Mon premier séjour extra-européen eut lieu en Inde. Je partis à New Delhi  pour trois ans. Aujourd’hui encore l’image de la rue diffère beaucoup de celle des villes européennes. Non seulement le nombre et la diversité des moyens de locomotion, mais aussi les nombreux  mendiants (femmes, hommes, enfants aussi, qui vivent dans des habitations de carton au bord de la route) constituent une image inhabituelle pour les Européens.  Je me déplaçais souvent en voiture avec mes collègues indiens en observant leurs réactions lorsque nous nous arrêtions à un carrefour et que des mendiants aux yeux suppliants entouraient notre voiture. Mes collègues ne leur accordaient pas un regard. C’était comme s’ils n’existaient pas pour eux. Pour mes collègues indiens ces gens étaient transparents, car ils n’avaient avec eux aucune relation. Pour ma part, j’étais pleine de compassion pour eux, sans toutefois voir aucune possibilité de modifier considérablement leur situation par une petite aumône. Vivre de telles  situations me déconcertait. C’est d’un seul coup que je pris conscience du fait que j’appartenais à une tradition chrétienne occidentale dans laquelle l’amour du prochain est une valeur importante.  

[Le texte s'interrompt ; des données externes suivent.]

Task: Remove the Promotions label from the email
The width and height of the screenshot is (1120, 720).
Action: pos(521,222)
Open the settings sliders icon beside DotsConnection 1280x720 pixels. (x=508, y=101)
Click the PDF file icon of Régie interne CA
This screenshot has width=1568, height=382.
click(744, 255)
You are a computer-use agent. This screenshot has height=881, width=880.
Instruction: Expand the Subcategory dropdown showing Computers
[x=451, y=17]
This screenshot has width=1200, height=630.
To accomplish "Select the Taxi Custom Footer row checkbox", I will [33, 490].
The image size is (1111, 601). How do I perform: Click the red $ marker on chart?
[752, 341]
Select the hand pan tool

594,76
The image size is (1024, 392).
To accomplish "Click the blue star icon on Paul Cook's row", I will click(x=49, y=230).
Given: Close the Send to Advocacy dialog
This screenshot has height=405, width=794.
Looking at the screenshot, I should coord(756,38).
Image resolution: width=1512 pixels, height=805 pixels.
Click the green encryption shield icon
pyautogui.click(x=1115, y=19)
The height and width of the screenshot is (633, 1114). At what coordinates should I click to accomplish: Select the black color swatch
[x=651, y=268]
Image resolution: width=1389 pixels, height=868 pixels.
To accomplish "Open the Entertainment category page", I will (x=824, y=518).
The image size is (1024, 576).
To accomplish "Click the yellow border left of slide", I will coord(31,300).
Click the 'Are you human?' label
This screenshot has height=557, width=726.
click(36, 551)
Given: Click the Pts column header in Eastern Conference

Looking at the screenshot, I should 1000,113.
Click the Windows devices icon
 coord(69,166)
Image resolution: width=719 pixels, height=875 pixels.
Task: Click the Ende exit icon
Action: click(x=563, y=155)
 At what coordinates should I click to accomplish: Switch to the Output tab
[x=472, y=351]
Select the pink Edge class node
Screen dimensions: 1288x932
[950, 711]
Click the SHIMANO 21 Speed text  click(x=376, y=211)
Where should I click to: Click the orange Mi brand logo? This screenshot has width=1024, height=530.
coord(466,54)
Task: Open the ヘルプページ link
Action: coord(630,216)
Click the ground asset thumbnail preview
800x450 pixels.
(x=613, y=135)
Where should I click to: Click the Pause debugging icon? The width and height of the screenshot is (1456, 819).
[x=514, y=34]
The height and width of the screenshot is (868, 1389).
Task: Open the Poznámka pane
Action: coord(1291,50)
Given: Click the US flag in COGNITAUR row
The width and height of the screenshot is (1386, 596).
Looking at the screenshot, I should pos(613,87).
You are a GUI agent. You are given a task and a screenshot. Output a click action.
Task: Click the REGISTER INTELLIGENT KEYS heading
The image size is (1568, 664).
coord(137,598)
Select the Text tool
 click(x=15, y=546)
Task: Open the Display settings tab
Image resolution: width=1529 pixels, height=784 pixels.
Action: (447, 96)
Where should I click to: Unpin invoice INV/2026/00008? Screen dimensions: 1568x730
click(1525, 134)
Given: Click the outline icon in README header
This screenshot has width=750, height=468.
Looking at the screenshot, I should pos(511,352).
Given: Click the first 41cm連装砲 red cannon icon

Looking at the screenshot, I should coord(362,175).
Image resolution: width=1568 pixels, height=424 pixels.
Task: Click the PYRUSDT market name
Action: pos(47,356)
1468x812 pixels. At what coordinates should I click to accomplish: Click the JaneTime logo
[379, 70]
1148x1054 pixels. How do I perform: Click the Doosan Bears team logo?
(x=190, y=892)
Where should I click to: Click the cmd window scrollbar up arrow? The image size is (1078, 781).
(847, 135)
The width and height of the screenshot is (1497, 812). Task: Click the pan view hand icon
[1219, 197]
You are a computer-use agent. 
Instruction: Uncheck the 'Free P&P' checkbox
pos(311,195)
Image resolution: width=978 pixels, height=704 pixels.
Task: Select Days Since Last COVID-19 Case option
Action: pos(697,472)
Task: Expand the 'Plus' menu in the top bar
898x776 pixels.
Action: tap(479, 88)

Quand je suis rentrée au bout de neuf ans, je me suis sentie une étrangère dans mon propre pays. Il était devenu inhabituel pour moi de ne plus parler qu’allemand. Je ne connaissais plus les choses du quotidien parce qu’elles avaient changé et je devais m’informer. Je me mis alors à penser que j’étais ni une touriste, ni une étrangère et pourtant, je posais des questions comme une étrangère. J’ai vécu de nombreuses situations dans lesquelles on attendait de moi un autre comportement, c’était très désagréable. Je ne me sentais pas sûre de moi. C’était exactement comme en pays étranger. Je devais réapprendre les comportements de la vie de tous les jours. 

 

A mon retour dans le « pays de mon passeport», j’avais le sentiment de ne plus y appartenir de la même façon. Je suis en principe plus compréhensif et plus ouvert que les autres. Il y a toujours quelqu’un pour critiquer les étrangers. Mais maintenant, après six mois, je me sens très bien ici. Mes vieux amis continuent tout de même à me manquer.